::: INPUT DATA

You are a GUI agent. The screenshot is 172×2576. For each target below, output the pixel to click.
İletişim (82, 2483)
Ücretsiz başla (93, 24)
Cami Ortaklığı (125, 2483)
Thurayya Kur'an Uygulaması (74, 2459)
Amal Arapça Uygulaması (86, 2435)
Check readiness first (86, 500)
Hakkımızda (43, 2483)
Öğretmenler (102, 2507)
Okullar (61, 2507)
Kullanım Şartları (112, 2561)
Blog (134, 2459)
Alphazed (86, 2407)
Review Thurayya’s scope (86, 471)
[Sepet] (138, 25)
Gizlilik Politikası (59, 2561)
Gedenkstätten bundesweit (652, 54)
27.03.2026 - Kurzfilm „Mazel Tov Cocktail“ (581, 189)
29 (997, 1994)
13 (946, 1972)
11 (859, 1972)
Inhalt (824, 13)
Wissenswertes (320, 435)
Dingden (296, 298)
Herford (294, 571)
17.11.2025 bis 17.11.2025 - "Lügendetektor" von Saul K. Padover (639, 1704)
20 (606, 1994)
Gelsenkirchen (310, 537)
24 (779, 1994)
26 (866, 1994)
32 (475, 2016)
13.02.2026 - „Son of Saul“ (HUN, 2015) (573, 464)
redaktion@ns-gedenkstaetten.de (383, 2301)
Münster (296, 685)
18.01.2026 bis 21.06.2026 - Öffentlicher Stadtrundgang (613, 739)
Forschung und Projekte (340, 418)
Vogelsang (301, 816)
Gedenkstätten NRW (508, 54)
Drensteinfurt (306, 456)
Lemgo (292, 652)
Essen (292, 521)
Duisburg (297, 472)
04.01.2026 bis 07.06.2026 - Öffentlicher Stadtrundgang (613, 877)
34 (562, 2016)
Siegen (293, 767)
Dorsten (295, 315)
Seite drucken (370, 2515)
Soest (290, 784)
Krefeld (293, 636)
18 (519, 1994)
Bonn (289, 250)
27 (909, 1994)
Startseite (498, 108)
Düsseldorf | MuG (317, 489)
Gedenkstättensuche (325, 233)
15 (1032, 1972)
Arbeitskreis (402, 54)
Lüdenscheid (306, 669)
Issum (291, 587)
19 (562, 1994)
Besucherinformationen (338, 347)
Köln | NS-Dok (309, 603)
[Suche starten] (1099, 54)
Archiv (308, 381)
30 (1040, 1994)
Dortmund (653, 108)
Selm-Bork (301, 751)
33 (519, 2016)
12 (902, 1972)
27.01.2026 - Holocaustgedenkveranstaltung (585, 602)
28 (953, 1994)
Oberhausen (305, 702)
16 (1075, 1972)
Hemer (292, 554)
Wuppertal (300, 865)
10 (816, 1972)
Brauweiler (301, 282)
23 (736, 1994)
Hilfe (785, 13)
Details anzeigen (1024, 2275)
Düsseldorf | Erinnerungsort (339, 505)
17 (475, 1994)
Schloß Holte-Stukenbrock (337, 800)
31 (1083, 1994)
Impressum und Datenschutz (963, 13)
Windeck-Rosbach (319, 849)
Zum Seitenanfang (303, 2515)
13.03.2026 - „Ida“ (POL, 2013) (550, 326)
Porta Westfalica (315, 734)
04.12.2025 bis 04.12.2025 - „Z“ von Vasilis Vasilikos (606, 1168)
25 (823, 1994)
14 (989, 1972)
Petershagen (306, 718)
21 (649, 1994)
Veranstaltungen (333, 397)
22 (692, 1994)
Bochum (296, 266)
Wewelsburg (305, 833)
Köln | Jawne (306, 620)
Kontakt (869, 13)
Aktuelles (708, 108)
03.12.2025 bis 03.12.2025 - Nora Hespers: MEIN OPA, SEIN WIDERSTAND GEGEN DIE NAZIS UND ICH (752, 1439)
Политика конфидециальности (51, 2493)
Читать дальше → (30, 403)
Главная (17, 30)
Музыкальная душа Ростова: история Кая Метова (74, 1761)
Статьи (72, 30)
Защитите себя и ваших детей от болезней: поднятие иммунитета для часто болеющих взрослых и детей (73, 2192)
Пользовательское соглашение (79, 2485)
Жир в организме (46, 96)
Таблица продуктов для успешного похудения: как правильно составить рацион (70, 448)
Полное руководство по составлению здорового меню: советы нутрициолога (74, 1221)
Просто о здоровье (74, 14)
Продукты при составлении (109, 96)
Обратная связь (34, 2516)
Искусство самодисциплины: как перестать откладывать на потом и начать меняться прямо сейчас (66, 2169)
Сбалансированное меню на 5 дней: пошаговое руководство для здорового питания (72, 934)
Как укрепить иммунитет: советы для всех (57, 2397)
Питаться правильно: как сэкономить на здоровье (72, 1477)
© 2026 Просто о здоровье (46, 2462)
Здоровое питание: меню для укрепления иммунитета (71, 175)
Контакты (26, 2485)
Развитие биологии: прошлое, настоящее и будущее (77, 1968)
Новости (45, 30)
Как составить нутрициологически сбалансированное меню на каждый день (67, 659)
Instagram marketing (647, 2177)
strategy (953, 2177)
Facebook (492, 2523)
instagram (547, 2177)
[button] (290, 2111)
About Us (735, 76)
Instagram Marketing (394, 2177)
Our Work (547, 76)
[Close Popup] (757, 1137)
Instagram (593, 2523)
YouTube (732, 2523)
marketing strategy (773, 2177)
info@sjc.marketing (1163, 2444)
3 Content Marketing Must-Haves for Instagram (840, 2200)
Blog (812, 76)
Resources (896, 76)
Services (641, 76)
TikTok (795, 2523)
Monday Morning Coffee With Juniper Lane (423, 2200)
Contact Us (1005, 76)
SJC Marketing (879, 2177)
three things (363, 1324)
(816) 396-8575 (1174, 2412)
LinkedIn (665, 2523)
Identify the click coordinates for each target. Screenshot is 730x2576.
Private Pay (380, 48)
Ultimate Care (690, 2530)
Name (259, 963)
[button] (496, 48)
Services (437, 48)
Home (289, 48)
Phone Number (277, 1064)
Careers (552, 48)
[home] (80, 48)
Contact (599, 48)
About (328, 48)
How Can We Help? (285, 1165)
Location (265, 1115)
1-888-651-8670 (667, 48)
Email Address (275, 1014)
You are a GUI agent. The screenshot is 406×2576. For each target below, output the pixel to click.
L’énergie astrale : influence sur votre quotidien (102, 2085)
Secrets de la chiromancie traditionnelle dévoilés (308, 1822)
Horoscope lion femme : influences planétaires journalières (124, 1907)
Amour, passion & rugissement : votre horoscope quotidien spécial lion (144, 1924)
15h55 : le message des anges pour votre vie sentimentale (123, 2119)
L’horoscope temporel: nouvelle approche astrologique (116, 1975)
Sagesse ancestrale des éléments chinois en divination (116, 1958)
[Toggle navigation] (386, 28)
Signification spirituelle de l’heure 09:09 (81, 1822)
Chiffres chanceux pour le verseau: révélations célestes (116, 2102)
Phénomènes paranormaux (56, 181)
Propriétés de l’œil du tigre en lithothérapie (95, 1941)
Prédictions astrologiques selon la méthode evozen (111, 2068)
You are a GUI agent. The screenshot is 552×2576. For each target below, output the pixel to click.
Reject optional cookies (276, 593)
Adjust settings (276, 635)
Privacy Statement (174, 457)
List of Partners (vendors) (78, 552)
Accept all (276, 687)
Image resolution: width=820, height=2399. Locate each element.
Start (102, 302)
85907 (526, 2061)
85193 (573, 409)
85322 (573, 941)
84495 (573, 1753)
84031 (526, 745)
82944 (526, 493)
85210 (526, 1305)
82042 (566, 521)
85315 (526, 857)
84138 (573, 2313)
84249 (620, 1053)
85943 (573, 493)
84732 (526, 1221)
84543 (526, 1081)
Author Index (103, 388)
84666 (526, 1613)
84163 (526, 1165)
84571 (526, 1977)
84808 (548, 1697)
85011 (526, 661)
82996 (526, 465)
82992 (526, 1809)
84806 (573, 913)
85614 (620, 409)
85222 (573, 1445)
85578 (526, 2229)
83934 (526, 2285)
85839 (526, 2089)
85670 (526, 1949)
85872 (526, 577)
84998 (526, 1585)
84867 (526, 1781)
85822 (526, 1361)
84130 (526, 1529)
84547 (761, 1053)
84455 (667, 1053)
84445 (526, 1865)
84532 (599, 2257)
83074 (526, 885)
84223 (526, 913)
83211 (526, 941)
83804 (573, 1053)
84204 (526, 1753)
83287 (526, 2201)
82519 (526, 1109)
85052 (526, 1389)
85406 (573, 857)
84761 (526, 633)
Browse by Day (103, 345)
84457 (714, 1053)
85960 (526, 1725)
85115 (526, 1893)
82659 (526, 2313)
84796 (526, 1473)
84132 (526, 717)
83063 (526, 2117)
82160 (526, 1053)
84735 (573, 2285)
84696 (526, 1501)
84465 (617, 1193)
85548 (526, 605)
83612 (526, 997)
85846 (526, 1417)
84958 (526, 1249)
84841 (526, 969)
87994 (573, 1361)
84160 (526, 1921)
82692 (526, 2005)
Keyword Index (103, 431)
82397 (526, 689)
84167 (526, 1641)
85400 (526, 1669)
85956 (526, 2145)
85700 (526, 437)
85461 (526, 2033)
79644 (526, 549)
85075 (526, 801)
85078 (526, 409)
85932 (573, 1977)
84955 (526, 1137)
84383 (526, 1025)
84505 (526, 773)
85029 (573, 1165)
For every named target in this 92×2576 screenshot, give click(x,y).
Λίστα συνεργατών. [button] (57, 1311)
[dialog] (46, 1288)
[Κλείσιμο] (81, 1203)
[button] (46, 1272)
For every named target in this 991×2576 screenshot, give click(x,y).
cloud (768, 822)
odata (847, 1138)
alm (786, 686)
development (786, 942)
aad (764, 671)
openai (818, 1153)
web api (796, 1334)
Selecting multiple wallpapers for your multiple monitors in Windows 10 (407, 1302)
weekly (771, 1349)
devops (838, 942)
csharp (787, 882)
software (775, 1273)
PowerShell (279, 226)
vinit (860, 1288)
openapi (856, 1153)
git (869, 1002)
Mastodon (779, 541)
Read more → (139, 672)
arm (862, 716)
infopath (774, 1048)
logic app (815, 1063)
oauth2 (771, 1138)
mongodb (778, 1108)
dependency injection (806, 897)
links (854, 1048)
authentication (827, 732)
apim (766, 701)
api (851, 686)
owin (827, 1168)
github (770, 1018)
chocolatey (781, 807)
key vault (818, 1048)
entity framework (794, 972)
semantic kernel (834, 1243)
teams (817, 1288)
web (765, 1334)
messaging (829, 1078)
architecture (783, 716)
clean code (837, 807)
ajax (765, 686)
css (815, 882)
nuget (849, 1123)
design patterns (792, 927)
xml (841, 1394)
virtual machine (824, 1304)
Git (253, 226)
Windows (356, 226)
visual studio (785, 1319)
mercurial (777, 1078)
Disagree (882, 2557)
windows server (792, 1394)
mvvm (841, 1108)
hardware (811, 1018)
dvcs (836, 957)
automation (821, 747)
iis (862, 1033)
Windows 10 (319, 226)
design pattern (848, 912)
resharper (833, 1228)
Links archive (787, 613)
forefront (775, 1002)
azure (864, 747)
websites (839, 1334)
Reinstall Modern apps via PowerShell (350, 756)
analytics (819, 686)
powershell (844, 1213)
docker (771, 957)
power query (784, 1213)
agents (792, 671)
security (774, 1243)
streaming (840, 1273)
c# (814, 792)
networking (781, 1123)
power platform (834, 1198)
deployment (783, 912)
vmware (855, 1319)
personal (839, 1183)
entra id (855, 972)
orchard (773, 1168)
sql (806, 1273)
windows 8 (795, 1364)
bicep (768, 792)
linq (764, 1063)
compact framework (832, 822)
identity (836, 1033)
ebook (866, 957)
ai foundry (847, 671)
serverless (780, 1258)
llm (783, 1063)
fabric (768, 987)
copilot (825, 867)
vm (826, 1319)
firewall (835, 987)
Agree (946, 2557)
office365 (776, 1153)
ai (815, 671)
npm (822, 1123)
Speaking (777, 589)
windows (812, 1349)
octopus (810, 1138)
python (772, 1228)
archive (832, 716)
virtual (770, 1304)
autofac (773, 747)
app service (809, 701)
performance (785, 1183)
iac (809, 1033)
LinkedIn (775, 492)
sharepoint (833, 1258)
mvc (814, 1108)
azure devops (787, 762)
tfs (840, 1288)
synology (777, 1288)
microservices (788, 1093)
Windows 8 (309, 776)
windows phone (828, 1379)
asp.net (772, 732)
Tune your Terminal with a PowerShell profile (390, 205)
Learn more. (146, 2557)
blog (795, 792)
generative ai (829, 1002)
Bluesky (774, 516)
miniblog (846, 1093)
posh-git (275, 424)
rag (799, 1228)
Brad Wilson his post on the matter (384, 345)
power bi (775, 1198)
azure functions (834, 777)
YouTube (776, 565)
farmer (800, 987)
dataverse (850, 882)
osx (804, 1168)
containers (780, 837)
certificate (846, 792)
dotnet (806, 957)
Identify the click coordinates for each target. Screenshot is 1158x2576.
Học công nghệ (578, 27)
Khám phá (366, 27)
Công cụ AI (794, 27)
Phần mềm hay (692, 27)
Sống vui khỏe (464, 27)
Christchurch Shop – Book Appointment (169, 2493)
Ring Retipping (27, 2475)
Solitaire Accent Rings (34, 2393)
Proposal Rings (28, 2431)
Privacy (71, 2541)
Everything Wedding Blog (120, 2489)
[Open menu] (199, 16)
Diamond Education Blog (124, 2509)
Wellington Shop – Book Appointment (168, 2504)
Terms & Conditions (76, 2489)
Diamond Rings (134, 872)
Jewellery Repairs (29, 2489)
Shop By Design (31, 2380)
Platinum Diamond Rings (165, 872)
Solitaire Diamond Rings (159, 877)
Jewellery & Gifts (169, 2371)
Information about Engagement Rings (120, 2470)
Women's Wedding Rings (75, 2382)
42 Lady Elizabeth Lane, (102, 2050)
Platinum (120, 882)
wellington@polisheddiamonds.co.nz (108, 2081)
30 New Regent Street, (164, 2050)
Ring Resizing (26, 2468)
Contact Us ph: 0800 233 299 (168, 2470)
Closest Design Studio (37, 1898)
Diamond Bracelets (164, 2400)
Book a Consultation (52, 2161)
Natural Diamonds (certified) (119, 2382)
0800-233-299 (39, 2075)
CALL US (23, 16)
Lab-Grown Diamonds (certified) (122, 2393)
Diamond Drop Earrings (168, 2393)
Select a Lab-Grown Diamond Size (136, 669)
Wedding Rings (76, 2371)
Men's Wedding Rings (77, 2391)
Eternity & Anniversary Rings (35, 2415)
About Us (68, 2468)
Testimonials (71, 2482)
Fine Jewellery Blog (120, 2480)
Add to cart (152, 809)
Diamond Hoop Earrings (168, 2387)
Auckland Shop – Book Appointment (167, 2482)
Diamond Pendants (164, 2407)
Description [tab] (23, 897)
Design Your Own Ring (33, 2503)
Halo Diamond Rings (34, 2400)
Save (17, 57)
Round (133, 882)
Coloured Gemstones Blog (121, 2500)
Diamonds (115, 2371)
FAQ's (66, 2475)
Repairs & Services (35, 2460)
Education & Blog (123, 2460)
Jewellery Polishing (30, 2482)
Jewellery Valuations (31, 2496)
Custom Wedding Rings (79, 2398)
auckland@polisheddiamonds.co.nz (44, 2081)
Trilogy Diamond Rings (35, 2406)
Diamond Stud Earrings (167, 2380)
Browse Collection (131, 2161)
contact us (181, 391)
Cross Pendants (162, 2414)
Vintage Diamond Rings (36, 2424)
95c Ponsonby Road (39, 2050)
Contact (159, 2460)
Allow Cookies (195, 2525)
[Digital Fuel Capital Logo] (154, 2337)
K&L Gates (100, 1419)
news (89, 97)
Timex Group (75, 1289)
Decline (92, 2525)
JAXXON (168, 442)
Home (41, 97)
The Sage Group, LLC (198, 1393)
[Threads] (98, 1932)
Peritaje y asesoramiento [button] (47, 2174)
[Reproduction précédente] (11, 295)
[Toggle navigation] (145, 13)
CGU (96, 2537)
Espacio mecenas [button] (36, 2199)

::::::

Please determine the number of lines in the records above that include the string "Toggle", and answer with that number only.

- SOLVED PROBLEM: 2